The term ‘machine learning’ typically refers to a computer program that receives inputs and produces outputs. Our goal is to ‘train’ this program, also known as the ‘model’, to produce the correct outputs for given inputs, without explicitly programming it.

During this training process, the model ‘learns’ the mapping between the inputs and the outputs by adjusting its internal parameters. One common way to ‘train’ the model is by providing it with a set of inputs, for which the correct output is known. For each of these inputs, we ‘tell’ the model what the correct output is, so it can adjust, or ‘tune’ itself, aiming to eventually produce the desired output for each of the given inputs. This ‘tuning’ is at the heart of the learning process.

Over the years, many types of machine learning models were developed. Each model has its own particular internal parameters that can affect the mapping between the input and the output, and the values of these parameters can be tuned, as illustrated in the image below.

For example, if the model was implementing a decision tree, it could contain several IF-THEN statements formulated as:

“IF <input value> IS LESS THEN <some threshold value> THEN <go to some target branch>”.

In this case, both the threshold value and the identity of the target branch are parameters that can be adjusted, or ‘tuned’, during the learning process.

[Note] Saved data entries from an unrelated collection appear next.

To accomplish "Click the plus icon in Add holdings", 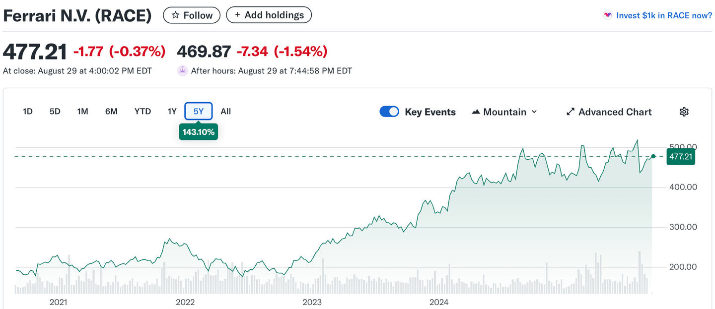I will click(x=237, y=15).
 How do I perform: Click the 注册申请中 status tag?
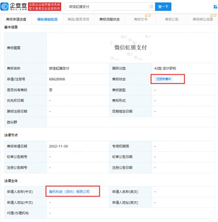[164, 78]
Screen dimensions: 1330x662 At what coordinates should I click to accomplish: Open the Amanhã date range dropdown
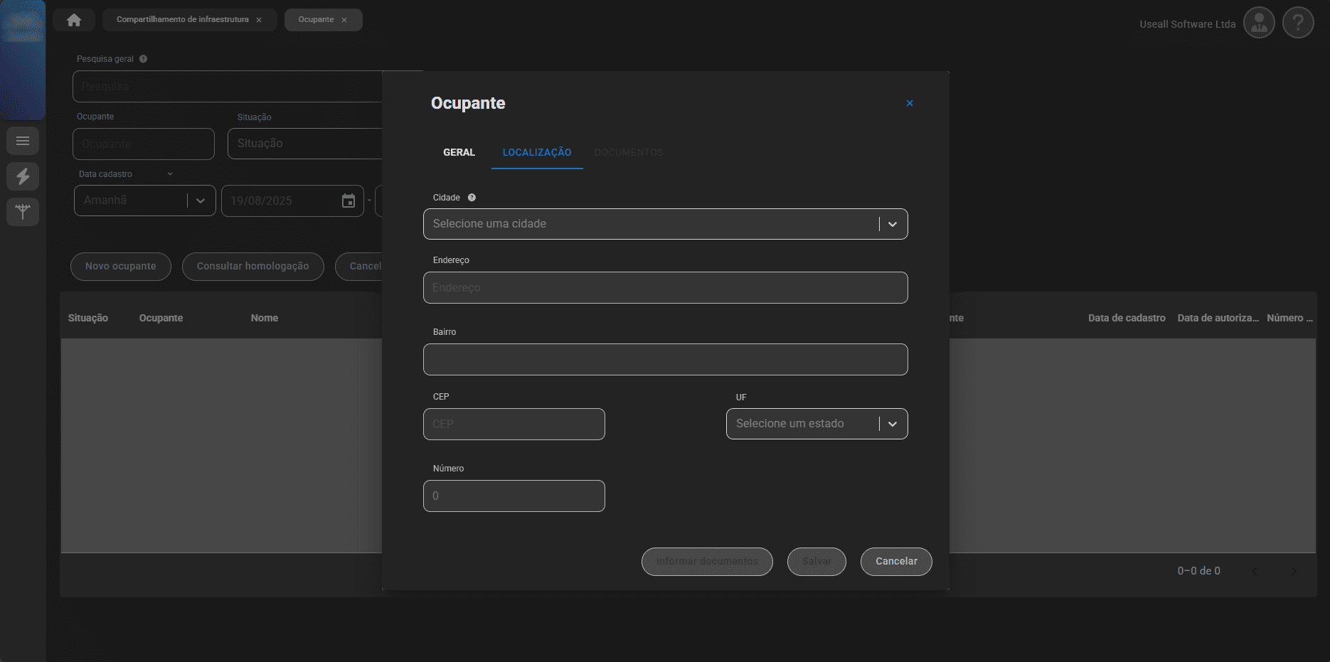tap(201, 201)
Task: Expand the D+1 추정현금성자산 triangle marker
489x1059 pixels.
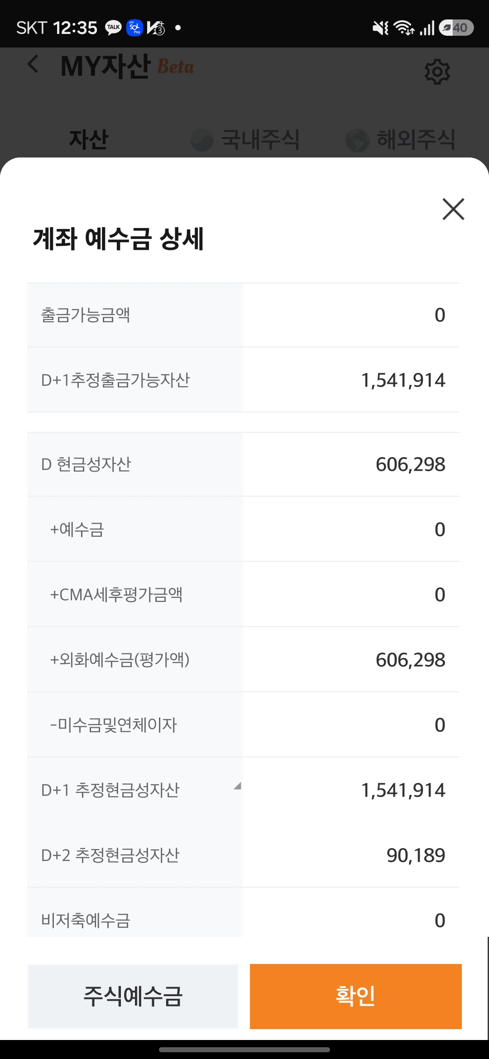Action: pos(237,787)
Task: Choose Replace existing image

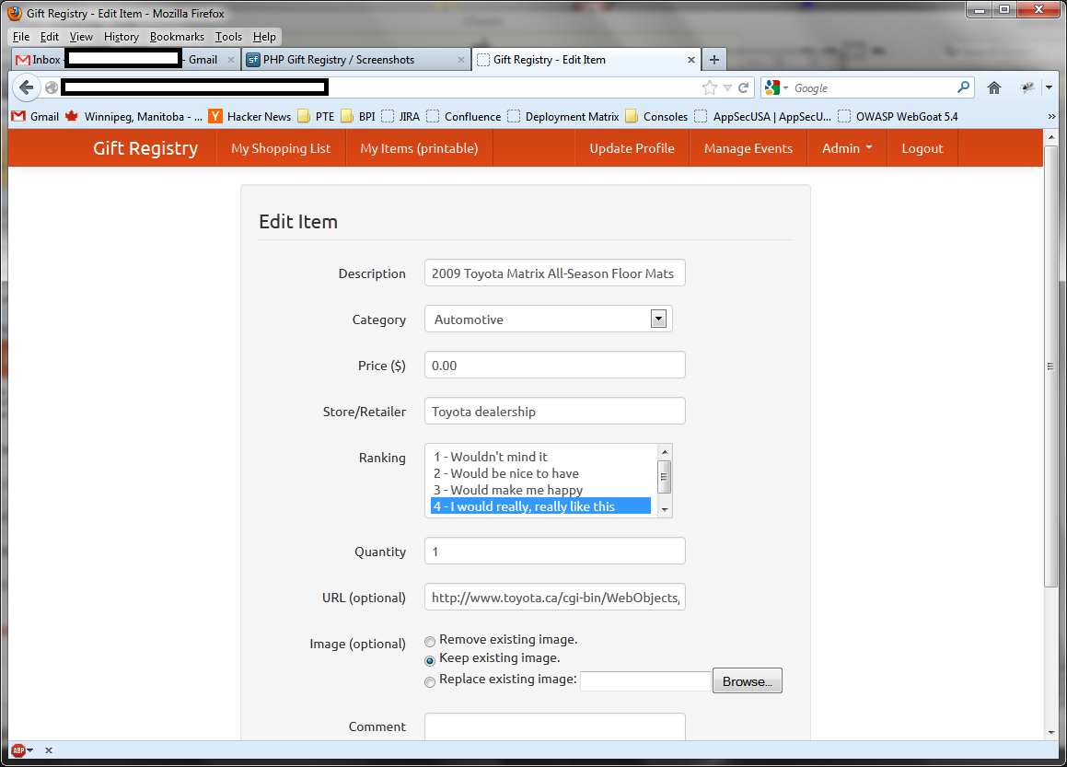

To carry out the tuning of the internal parameters, each type of model has an accompanying learning algorithm that iterates over the given input and output values, and seeks to match the given output for each of the given inputs. To accomplish this goal, a typical learning algorithm will measure the difference (or ‘error’) between the actual output and the desired output; the algorithm then will attempt to minimize this error by adjusting the model’s internal parameters.

The two main types of Supervised machine learning are classification and regression, described below.

Classification

When carrying out a classification task, the model needs to decide to which category a certain input belongs. Each category is represented by a single output (called ‘label’), while the inputs are called ‘features’:

For example, in the well-known Iris Flower dataset, there are four features: Petal Length, Petal Width, Sepal Length and Sepal width, representing measurements manually taken off of actual Iris flowers.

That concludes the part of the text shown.